Here at night, you have different types of light to work with. You have moonlight, star light and the light that you bring. Stars equal low light and high ISO. You're going to get a lot of noise out of your images, but you're definitely going to get that Milky Way in your shot. Clouds equal movement. When you're shooting at night, if you're lucky enough to have clouds, it's going to create ten times more drama and intrigue into your scene. Clouds are usually pretty sharp and crisp. Not at night. You have to be shooting with about 30 seconds or so at night of an exposure time in order to get enough light into your camera.

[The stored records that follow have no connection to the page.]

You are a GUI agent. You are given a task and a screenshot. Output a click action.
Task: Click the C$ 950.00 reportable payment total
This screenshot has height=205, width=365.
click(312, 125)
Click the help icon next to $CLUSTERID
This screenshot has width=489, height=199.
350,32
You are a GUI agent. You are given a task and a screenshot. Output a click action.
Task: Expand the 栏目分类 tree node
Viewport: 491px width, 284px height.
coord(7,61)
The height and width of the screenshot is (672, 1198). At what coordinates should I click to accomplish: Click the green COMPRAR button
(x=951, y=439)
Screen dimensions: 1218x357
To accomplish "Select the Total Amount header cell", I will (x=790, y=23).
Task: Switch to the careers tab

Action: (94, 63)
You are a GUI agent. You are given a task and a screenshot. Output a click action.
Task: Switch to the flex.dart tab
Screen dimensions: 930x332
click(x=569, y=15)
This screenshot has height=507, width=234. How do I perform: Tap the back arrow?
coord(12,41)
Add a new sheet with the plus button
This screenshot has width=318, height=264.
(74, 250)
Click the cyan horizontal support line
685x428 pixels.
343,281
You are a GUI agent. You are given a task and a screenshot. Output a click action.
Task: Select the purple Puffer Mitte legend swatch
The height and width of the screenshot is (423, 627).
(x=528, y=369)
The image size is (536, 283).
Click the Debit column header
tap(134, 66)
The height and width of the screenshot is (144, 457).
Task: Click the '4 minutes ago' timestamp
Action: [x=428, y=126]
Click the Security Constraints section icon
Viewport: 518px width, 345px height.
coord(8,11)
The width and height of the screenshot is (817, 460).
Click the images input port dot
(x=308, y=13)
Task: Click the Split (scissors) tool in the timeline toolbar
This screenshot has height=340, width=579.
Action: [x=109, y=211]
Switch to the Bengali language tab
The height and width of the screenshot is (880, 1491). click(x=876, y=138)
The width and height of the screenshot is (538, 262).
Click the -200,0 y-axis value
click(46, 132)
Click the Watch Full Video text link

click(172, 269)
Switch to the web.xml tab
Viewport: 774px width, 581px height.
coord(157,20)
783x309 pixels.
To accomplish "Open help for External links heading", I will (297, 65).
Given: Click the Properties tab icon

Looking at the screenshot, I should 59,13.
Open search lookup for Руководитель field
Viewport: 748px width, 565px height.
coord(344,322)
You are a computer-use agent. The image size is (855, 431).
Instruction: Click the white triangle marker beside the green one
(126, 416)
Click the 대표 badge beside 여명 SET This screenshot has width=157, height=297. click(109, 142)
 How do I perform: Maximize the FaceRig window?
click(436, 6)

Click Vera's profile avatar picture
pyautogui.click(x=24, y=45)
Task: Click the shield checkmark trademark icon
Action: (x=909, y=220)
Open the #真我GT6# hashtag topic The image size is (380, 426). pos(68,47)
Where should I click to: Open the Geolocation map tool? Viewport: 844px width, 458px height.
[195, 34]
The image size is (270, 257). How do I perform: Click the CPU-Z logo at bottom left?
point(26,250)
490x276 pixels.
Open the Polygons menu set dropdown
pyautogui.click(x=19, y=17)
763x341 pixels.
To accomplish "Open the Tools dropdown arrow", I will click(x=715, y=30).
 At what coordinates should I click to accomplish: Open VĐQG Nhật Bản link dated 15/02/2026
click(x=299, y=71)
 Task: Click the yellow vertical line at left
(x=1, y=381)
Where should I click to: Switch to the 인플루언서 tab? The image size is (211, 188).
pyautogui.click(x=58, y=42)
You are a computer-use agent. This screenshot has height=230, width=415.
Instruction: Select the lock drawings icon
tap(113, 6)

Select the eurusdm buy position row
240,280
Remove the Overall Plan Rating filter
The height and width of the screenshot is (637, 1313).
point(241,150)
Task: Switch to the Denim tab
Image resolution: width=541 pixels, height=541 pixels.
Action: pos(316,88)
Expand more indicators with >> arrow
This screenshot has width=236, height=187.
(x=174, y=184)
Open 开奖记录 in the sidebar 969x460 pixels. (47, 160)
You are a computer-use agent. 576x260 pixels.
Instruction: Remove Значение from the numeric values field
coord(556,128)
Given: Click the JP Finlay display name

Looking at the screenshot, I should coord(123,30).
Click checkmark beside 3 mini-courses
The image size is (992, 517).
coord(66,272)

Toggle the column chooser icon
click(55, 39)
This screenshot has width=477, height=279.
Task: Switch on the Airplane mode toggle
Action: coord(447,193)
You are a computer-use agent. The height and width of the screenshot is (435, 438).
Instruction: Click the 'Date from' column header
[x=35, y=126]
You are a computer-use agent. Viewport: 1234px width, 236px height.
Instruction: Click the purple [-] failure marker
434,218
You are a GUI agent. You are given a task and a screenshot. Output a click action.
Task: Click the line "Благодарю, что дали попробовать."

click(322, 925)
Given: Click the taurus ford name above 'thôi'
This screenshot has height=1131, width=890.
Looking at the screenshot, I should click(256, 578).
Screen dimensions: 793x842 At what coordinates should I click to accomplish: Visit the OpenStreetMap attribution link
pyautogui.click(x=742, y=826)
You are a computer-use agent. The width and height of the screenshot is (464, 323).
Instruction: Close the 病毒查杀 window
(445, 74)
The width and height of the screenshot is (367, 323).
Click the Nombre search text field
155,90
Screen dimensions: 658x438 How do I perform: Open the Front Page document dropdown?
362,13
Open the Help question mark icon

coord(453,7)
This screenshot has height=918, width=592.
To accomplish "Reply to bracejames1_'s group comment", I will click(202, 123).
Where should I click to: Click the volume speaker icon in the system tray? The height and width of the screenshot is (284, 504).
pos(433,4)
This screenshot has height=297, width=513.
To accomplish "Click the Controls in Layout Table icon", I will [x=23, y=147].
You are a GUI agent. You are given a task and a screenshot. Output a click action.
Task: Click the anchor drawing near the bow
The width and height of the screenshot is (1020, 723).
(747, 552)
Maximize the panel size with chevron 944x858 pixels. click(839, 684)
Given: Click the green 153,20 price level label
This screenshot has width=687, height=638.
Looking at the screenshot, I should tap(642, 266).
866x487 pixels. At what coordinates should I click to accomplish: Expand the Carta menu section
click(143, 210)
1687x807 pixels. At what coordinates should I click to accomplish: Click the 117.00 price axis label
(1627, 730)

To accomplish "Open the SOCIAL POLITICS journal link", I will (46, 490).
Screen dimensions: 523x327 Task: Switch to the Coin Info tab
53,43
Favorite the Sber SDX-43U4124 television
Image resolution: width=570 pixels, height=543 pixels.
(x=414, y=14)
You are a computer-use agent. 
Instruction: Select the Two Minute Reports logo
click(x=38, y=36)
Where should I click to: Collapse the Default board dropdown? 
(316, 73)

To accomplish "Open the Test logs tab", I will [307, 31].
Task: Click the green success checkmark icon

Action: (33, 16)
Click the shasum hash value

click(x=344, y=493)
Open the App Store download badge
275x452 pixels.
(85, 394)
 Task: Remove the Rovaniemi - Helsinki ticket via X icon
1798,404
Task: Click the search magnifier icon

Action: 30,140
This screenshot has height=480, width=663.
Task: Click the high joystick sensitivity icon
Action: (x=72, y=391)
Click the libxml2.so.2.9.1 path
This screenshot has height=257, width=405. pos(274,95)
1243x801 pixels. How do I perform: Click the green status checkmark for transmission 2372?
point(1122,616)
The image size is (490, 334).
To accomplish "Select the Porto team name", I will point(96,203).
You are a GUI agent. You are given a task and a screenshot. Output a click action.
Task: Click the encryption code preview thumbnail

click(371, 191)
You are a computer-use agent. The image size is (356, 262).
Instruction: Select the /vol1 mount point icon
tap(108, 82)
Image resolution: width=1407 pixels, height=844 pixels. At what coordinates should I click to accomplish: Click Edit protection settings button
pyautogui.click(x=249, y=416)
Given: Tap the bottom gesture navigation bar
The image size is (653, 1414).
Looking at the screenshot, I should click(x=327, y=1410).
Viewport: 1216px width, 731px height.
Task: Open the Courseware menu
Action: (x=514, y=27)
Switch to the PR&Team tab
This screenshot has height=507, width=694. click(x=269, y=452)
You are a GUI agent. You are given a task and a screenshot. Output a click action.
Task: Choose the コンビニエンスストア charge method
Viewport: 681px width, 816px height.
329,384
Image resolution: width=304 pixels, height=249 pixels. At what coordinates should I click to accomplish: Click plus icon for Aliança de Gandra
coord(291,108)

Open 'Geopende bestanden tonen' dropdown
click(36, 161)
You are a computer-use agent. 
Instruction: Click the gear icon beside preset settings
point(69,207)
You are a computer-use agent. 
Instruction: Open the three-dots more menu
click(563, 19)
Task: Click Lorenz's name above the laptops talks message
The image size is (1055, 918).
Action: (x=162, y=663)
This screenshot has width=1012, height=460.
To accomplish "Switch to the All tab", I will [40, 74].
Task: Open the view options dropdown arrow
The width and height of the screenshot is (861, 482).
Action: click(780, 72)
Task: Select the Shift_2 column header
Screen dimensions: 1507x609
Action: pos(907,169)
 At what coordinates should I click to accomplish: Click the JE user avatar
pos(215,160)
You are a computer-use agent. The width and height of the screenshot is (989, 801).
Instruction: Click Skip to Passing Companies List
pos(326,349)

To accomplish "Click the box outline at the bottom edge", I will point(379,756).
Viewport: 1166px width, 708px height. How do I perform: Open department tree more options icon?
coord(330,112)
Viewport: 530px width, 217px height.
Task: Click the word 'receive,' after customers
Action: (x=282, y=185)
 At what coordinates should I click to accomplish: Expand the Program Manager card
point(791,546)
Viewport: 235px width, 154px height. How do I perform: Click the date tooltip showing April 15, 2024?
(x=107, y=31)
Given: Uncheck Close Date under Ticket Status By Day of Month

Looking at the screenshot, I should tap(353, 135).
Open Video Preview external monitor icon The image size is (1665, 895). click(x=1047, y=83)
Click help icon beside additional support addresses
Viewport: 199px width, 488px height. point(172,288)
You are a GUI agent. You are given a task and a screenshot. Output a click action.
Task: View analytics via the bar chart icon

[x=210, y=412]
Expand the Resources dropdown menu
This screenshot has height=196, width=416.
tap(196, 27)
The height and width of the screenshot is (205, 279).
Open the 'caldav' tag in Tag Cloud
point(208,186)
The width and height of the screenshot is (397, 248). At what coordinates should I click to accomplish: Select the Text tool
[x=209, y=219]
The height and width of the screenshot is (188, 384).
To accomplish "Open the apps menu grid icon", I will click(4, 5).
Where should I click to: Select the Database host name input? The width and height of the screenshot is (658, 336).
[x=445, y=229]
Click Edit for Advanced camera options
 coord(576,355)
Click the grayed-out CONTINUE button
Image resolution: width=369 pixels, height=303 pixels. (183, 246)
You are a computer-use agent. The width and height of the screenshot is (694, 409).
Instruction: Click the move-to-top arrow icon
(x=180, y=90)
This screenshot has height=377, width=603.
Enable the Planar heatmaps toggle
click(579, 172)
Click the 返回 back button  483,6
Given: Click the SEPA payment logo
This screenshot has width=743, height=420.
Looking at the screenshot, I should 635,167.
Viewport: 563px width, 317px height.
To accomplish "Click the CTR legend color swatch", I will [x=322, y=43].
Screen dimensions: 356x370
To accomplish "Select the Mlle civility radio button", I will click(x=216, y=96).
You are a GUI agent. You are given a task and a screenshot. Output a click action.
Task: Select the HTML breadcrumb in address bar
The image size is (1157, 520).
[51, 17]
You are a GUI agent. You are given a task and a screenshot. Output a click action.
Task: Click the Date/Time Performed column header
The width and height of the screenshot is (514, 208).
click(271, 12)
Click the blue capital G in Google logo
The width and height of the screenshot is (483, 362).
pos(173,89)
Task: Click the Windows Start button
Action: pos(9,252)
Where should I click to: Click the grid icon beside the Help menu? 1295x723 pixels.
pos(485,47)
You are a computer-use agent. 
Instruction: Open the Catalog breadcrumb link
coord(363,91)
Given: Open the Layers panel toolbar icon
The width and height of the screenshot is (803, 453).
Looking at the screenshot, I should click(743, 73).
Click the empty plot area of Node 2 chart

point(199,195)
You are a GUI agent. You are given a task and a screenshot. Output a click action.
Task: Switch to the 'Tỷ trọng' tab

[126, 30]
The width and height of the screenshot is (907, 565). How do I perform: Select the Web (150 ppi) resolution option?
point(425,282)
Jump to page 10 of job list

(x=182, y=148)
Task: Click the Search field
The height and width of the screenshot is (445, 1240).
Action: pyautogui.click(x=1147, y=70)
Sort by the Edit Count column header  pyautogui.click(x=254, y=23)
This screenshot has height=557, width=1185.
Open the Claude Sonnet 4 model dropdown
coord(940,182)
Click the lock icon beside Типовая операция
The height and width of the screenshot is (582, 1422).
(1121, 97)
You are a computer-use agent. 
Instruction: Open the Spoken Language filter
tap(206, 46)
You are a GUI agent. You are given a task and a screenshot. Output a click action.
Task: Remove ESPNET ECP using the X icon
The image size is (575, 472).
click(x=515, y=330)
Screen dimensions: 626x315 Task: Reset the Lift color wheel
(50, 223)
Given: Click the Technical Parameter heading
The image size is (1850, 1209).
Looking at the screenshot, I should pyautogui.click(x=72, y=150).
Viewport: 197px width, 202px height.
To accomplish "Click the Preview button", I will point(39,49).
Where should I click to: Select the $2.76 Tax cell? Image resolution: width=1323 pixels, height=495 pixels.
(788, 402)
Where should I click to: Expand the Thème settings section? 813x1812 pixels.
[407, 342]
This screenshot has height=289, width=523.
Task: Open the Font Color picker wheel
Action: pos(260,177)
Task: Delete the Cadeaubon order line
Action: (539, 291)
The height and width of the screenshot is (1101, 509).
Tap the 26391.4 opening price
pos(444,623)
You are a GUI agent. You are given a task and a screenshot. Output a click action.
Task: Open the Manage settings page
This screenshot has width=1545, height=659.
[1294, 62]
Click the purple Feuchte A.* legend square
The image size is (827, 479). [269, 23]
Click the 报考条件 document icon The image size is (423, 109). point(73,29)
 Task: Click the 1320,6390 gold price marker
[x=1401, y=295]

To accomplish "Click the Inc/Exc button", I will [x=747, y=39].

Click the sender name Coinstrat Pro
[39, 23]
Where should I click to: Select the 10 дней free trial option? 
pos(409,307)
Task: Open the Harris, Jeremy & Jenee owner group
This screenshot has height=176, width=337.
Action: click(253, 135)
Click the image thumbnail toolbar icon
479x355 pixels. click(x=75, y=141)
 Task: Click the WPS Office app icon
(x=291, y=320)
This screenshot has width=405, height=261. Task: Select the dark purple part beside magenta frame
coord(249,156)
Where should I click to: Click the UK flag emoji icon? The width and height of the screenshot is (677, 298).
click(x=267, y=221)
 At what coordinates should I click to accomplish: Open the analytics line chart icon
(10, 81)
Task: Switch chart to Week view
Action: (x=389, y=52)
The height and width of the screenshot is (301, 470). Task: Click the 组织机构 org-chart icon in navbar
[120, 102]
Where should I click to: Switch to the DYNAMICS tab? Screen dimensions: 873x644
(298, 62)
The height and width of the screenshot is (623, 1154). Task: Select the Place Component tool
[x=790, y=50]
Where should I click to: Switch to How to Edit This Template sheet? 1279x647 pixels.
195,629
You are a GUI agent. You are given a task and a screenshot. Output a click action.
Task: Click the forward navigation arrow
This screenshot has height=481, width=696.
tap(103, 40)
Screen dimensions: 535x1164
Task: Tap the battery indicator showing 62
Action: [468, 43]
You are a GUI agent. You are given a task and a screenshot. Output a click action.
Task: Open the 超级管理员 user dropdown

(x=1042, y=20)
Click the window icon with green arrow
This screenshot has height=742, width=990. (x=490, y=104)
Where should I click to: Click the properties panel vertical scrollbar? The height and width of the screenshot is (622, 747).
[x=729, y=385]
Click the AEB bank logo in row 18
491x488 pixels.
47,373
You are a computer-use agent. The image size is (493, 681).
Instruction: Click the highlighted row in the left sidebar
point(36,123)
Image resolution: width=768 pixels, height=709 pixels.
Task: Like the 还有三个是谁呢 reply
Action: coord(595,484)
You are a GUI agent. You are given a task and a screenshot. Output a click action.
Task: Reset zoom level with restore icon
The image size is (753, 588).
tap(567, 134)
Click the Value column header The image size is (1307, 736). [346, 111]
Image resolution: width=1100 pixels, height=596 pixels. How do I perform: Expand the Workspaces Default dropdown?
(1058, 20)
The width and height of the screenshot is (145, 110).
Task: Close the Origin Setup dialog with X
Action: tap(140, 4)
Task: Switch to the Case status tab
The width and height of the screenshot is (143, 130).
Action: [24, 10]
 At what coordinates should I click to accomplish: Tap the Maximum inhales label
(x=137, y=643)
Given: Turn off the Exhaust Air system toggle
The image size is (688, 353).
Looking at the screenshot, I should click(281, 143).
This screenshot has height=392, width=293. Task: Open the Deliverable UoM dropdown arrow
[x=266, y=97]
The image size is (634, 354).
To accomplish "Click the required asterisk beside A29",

There's one type of light that you can control, the ones you bring. So make sure to bring a good variety of lights so you have more control over lighting your foreground. Your stars might be bright and your sky might look great, but your image in the foreground is underlit, so make sure to get your light out. Try a little light painting. Try a static light and see how that works. So now we're getting in to actually setting up your tripod and and taking that shot. First, we need a tripod and a good ballhead. Make sure that your tripod or ballhead is as sturdy as possible, and lightweight while you're at it if you can, but the sturdier the better.
Most of your shots are going to be pretty long exposure, so any wind or camera shake is really going to ruin your shot and give you a blurry shot in the end. So make sure to have a solid tripod. Also, shooting at night, if you fire your shutter by hand, you're going to create a little bit of jiggle in your shot, so you're going to use the intervalometer as a trigger, to stand back, fire the camera, and it can be shot without any kind of motion or shake to it. Now also, if you don't have an intervalometer, like I don't sometimes, the best thing to do is set your camera on a two-second delay or ten-second delay if you feel that two seconds isn't enough for you to get to a safe spot and get away from your tripod.
One of my favorite things I learned about night photography is exposure. I had the biggest problem ever not knowing what exposure to get my shots at. I'd be doing shots at around five minutes or ten minutes or so because I want to keep my ISO a very low. But when I realized how good these cameras are and how you could really jack up your ISO and make sure you get still a clean not that noisy image, I realized that I could start shooting at about 30 seconds. Anything over 30 seconds and I would start to get star trails or blurry stars in my shot. So if I kept my shutter speed around 30 seconds or so, or 25 seconds, depending on which lens you're using, I find that that was my sweet spot for exposure.
And once I had my exposure dialed in, I just adjust my ISO and aperture to make sure the shot works. This particular shot lighting-wise was one of my favorites. First, I had the moonlight coming down and basically filling in most of my shot with really nice moonlight, but then I had a whole bunch of extra lights on me that I used to perfect the light just the way I want it. There are a number of different ways you can light a nighttime scene. So the lesson here is, try new things. You never know which type of lighting scenario you're going to like best. So just give a whole bunch a try and then be patient with yourself.
Go home, play with it, see what worked good, see what didn't, and go out there and give it another shot.